Wyświetl Pojedyńczy Post
Stary 29-07-2006, 23:46   #2
LordOfTheFlies
 
Reputacja: 1 LordOfTheFlies ma wyłączoną reputację
Mogar Cichostopy
Mała zakapturzona postać ukazała się w wejściu karczmy. Jej twarz była poważna i zamyślona. Po przekroczeniu progu od razu jednym zdecydowanym ruchem zdjęła kaptur z głowy i jej rysy twarzy od razu sie zmieniły w uśmiech. Tak jak by jej sprawy nad , którymi rozmyślała pozostały na zewnątrz tego przybytku. Postać ta to był niziołek ubrany w czarny wysłużoną pelerynę.Była ona troszkę przybrudzona przez błoto również tu i ówdzie można było się dopatrzeć jakiejś drobnej dziurki.Odziany był również w skórznię która byłą dość solidna.Przy prawym udzie przypięty miała sztylet a na plecach przewieszony krótki miecz , który był przykryty plecakiem. Plecak ten był równie wysłużony jak peleryna lecz nie miał żadnych wad.

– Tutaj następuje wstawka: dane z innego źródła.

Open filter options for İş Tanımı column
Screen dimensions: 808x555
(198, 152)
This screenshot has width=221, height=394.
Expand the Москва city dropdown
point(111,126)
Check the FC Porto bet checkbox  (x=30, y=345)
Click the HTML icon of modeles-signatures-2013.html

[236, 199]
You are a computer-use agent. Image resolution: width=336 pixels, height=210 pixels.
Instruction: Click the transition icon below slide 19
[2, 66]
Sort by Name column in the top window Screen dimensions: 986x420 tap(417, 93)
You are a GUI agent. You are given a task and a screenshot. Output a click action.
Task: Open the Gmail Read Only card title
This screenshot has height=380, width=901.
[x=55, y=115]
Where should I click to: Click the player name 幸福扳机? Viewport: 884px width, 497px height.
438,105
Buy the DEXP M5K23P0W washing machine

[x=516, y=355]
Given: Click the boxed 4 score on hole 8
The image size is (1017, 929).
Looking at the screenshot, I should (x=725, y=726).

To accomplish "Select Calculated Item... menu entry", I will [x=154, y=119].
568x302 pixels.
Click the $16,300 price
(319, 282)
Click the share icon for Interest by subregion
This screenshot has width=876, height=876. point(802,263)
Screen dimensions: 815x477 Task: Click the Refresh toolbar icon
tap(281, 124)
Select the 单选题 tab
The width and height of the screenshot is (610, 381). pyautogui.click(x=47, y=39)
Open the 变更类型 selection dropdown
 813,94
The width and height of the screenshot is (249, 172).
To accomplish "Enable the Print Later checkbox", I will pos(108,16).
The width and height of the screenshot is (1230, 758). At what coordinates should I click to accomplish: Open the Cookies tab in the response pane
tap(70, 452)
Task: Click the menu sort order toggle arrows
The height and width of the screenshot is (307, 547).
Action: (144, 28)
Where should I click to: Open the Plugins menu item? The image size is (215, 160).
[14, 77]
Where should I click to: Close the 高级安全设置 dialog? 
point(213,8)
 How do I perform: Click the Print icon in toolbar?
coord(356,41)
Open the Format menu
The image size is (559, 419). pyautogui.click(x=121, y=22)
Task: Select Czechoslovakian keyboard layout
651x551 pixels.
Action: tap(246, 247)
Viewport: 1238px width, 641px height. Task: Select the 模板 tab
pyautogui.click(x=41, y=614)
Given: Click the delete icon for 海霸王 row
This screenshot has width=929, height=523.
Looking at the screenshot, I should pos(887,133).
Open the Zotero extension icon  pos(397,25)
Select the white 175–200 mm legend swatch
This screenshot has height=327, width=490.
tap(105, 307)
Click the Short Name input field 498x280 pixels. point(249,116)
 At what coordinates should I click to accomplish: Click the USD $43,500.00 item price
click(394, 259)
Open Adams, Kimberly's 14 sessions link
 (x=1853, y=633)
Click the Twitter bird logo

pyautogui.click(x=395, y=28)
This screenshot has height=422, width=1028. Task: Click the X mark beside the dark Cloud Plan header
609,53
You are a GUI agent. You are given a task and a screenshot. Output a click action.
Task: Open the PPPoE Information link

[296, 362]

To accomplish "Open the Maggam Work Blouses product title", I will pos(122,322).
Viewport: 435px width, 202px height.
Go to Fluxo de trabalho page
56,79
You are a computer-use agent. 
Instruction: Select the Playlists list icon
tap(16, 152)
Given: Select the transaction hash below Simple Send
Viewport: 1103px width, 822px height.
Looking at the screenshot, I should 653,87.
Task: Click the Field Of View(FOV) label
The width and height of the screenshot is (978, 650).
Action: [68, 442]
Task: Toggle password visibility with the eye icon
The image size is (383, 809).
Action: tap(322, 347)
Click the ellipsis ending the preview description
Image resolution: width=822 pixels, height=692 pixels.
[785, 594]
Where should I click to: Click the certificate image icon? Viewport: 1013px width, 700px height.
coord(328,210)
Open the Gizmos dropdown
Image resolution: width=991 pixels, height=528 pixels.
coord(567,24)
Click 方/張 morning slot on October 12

Zatrzymany przez postać rzekłem.
-oczywiście przyjacielu udam się z wielka chęcią do gospodarza tej pięknej wioskita jasne piękna jak ogrzy zad ale cóż zrobić jak się jest w czyjejś spiżarni to nie ładnie do niej sięgać bez wcześniejszego spytania się o pozwolenie.